- **WHAT YOU SHOULD DO**: Copy out the listing word for word, everything from the line containing "12 (82, 1109)" down to the end of the listing, with both of those lines included.

- **DATA TO PROCESS**:

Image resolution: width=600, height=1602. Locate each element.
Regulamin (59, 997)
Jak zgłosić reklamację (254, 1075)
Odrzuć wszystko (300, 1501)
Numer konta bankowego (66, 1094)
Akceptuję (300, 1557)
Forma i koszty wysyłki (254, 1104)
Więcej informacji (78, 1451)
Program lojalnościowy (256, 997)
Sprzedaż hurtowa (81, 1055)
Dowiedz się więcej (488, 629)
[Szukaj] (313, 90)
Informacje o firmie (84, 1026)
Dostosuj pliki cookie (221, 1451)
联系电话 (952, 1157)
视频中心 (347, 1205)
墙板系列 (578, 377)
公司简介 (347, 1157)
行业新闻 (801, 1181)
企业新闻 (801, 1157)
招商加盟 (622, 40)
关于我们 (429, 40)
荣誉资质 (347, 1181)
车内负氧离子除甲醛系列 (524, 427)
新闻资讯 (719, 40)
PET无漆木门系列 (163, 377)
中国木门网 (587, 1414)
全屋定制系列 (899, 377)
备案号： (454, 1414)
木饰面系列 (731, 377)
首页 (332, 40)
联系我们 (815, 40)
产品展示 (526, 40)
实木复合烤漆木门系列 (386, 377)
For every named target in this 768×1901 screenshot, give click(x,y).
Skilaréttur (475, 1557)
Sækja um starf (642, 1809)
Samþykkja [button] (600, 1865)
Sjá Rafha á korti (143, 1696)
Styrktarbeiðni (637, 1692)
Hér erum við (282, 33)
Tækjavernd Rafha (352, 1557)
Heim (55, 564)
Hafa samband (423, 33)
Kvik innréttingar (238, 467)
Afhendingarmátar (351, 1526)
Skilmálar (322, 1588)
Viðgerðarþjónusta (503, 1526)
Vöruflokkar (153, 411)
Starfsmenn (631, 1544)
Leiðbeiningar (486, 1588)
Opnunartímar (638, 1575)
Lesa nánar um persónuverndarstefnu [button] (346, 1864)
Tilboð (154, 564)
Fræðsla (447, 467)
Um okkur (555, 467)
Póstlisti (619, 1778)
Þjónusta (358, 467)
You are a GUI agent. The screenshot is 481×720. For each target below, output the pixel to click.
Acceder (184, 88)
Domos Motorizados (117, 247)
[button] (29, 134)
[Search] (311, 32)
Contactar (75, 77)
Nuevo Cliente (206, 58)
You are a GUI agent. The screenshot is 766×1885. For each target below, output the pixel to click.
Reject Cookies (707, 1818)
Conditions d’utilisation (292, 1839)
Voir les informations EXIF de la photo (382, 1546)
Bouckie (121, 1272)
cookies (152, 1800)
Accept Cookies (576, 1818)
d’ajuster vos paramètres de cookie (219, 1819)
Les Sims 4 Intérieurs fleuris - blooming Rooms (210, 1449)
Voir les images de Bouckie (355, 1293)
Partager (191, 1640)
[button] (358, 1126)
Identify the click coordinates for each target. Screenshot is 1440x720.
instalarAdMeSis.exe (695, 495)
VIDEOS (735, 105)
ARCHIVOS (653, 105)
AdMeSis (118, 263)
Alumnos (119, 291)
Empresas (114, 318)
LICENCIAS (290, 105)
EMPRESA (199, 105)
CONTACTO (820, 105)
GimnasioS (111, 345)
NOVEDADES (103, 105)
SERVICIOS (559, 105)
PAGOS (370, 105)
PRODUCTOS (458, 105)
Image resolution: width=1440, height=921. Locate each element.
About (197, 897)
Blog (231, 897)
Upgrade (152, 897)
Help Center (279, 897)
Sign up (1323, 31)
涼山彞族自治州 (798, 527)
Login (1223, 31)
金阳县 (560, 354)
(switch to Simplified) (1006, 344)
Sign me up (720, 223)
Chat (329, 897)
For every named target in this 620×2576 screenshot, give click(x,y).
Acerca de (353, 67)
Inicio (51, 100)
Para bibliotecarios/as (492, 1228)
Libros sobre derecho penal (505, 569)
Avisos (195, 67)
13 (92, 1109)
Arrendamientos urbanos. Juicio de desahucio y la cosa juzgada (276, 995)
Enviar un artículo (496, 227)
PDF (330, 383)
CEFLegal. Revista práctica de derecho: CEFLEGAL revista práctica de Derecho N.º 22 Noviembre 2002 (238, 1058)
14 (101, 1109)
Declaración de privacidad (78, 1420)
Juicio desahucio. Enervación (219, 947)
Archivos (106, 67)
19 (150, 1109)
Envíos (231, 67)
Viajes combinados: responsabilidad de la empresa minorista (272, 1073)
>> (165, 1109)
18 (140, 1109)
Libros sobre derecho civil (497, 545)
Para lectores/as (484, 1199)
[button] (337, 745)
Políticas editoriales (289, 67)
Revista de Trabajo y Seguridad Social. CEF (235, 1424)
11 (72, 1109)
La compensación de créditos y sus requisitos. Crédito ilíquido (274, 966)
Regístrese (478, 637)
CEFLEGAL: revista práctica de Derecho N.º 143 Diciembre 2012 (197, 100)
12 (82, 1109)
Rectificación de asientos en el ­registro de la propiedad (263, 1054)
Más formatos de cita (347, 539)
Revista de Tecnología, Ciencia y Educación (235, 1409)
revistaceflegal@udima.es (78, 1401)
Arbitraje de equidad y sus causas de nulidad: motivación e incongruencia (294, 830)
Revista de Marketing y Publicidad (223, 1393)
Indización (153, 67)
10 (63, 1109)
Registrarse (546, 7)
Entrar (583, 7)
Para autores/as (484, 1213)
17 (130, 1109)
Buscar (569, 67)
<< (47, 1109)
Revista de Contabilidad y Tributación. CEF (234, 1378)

- **RESULT OF THE EXERCISE**:
12 (82, 1109)
Rectificación de asientos en el ­registro de la propiedad (263, 1054)
Más formatos de cita (347, 539)
Revista de Tecnología, Ciencia y Educación (235, 1409)
revistaceflegal@udima.es (78, 1401)
Arbitraje de equidad y sus causas de nulidad: motivación e incongruencia (294, 830)
Revista de Marketing y Publicidad (223, 1393)
Indización (153, 67)
10 (63, 1109)
Registrarse (546, 7)
Entrar (583, 7)
Para autores/as (484, 1213)
17 (130, 1109)
Buscar (569, 67)
<< (47, 1109)
Revista de Contabilidad y Tributación. CEF (234, 1378)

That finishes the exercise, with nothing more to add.